(Collected data entries)
==============================
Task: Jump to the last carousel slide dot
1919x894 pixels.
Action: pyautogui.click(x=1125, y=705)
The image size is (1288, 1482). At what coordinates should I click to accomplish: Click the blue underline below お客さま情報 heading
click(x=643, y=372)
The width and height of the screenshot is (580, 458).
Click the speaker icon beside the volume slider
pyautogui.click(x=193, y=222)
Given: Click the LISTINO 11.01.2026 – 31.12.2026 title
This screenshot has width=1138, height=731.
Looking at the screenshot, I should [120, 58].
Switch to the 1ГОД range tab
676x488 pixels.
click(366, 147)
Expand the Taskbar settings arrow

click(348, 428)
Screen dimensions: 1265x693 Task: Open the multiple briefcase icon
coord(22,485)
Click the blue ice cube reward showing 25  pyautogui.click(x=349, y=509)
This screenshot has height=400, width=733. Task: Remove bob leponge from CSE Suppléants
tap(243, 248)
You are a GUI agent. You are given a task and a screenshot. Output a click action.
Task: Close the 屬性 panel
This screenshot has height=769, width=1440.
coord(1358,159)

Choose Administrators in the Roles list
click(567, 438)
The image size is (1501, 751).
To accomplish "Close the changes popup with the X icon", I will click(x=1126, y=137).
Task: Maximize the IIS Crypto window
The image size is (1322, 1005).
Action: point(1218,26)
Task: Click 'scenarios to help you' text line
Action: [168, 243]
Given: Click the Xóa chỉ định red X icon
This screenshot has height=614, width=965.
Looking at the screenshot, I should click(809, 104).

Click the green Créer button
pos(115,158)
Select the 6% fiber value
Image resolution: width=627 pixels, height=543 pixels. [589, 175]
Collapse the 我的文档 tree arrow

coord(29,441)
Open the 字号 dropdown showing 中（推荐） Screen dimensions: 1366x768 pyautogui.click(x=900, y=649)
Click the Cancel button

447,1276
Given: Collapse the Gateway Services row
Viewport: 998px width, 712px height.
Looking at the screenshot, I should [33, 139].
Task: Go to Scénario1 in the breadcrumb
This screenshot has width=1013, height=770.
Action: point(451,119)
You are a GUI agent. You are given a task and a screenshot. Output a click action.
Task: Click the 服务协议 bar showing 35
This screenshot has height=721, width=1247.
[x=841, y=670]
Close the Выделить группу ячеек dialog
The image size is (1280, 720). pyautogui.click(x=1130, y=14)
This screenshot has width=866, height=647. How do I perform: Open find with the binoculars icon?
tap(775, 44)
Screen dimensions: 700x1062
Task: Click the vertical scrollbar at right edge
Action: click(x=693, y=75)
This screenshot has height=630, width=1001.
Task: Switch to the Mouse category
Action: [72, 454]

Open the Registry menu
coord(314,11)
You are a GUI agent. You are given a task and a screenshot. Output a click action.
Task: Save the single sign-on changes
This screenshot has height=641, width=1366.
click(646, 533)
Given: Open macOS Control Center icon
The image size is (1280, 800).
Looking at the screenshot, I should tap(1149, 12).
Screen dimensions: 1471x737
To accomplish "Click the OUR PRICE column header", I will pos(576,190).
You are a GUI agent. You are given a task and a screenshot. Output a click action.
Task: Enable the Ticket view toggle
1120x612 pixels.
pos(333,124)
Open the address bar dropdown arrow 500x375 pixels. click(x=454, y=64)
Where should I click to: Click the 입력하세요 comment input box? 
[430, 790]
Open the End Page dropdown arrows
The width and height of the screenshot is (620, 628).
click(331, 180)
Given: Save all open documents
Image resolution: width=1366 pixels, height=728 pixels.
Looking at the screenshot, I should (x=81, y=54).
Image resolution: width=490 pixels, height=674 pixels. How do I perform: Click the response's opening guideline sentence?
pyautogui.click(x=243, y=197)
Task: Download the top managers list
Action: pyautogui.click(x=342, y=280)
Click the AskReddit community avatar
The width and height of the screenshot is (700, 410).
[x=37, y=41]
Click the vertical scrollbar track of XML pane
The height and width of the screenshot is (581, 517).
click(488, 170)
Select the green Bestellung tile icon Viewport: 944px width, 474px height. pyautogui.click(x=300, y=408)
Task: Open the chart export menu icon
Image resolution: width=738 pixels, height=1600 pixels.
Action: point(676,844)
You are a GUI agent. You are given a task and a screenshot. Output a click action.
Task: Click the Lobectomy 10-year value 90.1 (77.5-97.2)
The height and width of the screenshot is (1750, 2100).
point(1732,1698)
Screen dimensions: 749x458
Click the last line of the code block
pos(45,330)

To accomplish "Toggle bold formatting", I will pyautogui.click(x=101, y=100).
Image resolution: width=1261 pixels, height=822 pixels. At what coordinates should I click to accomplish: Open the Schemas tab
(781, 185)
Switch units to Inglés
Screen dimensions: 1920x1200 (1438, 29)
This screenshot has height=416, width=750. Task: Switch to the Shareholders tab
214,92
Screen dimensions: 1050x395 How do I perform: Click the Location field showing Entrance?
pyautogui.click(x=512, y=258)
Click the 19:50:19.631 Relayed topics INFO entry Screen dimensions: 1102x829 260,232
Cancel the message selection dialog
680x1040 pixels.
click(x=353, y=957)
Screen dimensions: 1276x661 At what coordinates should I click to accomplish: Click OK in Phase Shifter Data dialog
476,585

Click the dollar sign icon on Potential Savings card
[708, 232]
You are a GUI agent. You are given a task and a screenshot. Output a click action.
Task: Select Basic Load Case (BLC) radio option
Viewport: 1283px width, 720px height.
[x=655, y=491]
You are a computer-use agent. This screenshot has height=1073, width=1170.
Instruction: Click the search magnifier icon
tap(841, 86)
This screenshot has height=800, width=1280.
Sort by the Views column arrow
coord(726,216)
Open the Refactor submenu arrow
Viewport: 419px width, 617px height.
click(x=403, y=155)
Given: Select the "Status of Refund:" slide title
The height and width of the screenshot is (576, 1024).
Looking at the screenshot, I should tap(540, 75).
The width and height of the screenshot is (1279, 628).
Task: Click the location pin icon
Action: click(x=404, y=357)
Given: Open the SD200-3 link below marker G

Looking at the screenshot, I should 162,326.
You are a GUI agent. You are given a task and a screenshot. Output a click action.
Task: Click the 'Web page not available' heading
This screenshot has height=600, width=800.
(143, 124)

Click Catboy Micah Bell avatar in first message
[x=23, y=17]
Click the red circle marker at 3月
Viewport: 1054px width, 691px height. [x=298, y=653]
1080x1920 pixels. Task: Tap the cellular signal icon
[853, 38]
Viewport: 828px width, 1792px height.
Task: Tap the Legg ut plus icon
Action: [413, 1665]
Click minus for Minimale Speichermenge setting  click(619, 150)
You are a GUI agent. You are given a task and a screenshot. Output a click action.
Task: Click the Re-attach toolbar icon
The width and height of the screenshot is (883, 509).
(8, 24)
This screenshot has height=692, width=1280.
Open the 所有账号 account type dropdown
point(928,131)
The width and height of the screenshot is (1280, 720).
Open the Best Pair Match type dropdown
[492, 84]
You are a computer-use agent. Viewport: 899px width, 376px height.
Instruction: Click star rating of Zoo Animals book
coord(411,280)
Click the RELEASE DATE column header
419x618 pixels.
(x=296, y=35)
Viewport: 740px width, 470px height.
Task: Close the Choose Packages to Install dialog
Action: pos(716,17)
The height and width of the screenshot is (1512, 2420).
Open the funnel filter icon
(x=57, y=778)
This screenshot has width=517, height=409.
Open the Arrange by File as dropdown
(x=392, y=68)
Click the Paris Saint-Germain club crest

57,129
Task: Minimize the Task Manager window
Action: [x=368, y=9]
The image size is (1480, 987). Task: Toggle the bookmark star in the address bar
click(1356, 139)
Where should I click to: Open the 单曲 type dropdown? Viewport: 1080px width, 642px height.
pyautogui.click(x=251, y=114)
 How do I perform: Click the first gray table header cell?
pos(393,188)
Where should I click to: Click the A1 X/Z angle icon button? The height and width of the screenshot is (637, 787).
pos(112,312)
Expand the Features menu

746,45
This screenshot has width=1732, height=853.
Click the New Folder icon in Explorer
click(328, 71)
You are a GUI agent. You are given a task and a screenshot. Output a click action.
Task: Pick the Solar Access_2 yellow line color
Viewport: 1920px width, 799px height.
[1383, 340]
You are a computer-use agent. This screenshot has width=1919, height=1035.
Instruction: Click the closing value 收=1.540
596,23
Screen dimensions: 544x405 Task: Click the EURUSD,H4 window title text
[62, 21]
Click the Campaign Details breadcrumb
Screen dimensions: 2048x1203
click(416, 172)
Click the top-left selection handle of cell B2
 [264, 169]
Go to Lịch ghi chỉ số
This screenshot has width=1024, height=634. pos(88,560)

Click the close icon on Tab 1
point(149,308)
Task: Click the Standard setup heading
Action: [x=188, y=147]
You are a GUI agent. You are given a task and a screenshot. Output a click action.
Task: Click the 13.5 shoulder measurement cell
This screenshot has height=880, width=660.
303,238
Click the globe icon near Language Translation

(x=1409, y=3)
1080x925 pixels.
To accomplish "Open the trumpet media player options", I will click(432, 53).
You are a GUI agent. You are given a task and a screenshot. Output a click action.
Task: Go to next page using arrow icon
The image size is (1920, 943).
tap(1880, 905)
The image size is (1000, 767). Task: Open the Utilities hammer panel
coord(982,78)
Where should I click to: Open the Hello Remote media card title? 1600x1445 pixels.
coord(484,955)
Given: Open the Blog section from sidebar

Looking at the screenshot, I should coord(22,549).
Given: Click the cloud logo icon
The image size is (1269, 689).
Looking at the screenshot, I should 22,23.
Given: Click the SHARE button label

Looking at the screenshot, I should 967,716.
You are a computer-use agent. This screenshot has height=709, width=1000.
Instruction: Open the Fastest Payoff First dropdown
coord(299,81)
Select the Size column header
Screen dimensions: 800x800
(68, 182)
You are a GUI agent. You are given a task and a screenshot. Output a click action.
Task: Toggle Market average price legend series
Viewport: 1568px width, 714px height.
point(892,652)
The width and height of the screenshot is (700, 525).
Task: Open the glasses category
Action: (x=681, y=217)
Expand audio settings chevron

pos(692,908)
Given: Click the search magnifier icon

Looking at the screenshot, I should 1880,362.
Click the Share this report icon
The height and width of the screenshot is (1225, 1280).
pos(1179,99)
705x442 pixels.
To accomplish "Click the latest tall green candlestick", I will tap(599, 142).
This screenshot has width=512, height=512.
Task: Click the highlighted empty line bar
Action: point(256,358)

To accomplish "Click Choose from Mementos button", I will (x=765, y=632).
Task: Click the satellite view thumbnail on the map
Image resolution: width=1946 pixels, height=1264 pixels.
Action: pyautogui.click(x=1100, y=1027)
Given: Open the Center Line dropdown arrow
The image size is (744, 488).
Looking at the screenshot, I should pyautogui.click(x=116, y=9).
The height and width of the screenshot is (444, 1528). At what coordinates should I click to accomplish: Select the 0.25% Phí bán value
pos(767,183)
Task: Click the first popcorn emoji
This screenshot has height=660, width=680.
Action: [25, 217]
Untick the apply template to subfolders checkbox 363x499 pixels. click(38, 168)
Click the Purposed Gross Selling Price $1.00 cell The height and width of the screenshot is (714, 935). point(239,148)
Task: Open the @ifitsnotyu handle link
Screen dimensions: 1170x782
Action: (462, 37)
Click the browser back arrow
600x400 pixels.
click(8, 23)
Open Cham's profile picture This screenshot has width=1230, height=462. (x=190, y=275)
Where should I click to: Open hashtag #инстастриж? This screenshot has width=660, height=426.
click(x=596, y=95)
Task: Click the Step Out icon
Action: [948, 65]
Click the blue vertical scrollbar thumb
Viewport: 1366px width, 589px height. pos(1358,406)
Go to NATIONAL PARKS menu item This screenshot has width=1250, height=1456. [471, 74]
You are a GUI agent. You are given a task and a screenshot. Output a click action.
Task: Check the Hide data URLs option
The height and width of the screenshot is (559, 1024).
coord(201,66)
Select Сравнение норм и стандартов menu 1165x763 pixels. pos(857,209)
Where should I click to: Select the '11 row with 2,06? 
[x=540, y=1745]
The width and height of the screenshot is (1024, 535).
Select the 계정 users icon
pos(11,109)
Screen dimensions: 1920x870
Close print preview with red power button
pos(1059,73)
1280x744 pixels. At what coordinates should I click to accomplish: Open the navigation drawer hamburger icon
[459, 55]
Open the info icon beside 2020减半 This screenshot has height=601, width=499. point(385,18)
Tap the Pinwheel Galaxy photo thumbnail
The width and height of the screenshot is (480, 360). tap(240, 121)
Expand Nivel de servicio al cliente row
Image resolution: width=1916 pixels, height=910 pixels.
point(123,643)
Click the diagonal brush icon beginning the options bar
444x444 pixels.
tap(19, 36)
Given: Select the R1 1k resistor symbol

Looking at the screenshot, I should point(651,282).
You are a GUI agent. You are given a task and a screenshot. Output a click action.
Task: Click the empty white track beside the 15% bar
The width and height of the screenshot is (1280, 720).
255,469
==============================
Write out each line above with the word "Center".

- Worked solution
Given: Open macOS Control Center icon
Given: Open the Center Line dropdown arrow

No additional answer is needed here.